Exercise => Continue the worked solution to this limit problem, starting right after its last line, "If 'x' is 1,000."

Page extract =>

Question

Find the value of each limit analytically. If a limit does not exist, state why.
$$\lim\limits _{x\to \infty }\dfrac {x^{3}-2x^{2}+3x}{x^{2}-3x^{3}}$$

Answer

**step1** Understanding the problem

The problem asks us to find what number the expression $$\dfrac {x^{3}-2x^{2}+3x}{x^{2}-3x^{3}}$$ gets very, very close to when the number 'x' becomes extremely large, approaching infinity.

**step2** Analyzing the numerator

Let's look at the top part of the fraction, which is $$x^{3}-2x^{2}+3x$$. When 'x' is an extremely large number, let's think about which part of this expression becomes the most important.
Imagine 'x' is 1,000.
$$x^3 = 1,000 \times 1,000 \times 1,000 = 1,000,000,000$$
$$2x^2 = 2 \times 1,000 \times 1,000 = 2,000,000$$
$$3x = 3 \times 1,000 = 3,000$$
We can see that $$1,000,000,000$$ is much, much larger than $$2,000,000$$ or $$3,000$$. This means that as 'x' gets very, very large, the term $$x^3$$ will be much, much bigger than $$2x^2$$ or $$3x$$. So, for very large 'x', the numerator acts almost exactly like $$x^3$$. We can say $$x^3$$ is the dominant term in the numerator.

**step3** Analyzing the denominator

Now, let's look at the bottom part of the fraction, which is $$x^{2}-3x^{3}$$. Again, when 'x' is an extremely large number, we need to find the most important part.
If 'x' is 1,000.

Collected material =>
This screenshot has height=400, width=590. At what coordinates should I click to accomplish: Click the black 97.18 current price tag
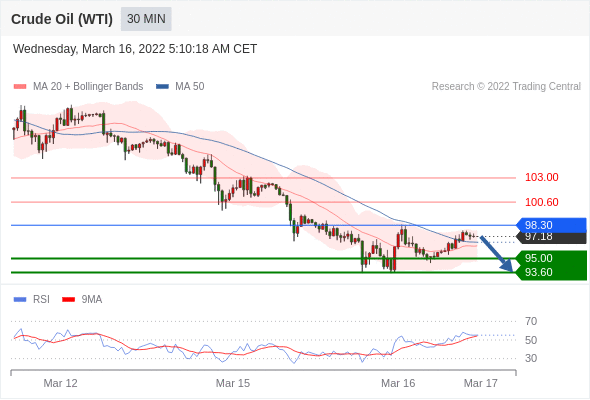(x=551, y=238)
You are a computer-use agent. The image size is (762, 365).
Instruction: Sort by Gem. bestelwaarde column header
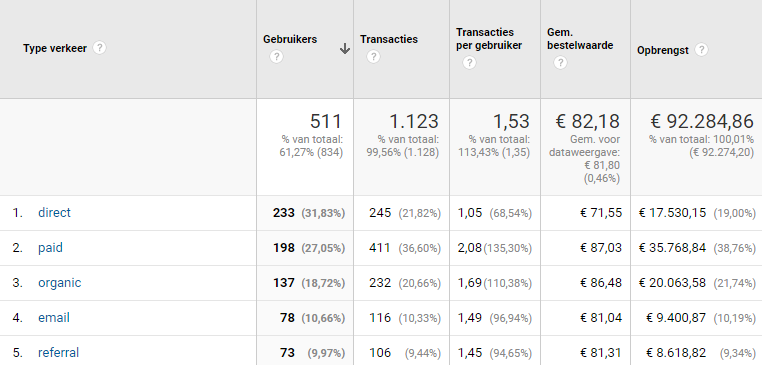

Result =>
$$x^2 = 1,000 \times 1,000 = 1,000,000$$
$$-3x^3 = -3 \times 1,000 \times 1,000 \times 1,000 = -3,000,000,000$$
Here, $$-3,000,000,000$$ (even though it's negative, its absolute value is much larger) is much, much larger than $$1,000,000$$. This means that as 'x' gets very, very large, the term $$-3x^3$$ will be much, much bigger than $$x^2$$. So, for very large 'x', the denominator acts almost exactly like $$-3x^3$$. We can say $$-3x^3$$ is the dominant term in the denominator.

**step4** Forming the simplified expression

Since the original fraction behaves like the ratio of its dominant terms when 'x' is very large, we can approximate the entire fraction as:
$$\dfrac{\text{dominant term in numerator}}{\text{dominant term in denominator}} = \dfrac{x^3}{-3x^3}$$

**step5** Simplifying the ratio to find the limit

Now, we simplify the approximated fraction:
$$\dfrac{x^3}{-3x^3}$$
We can divide both the top and the bottom by $$x^3$$ (since 'x' is very large, $$x^3$$ is not zero).
$$\dfrac{x^3 \div x^3}{-3x^3 \div x^3} = \dfrac{1}{-3}$$
So, as 'x' gets very, very large, the entire expression gets very, very close to $$-\dfrac{1}{3}$$. This is the value of the limit.
The limit is $$-\dfrac{1}{3}$$.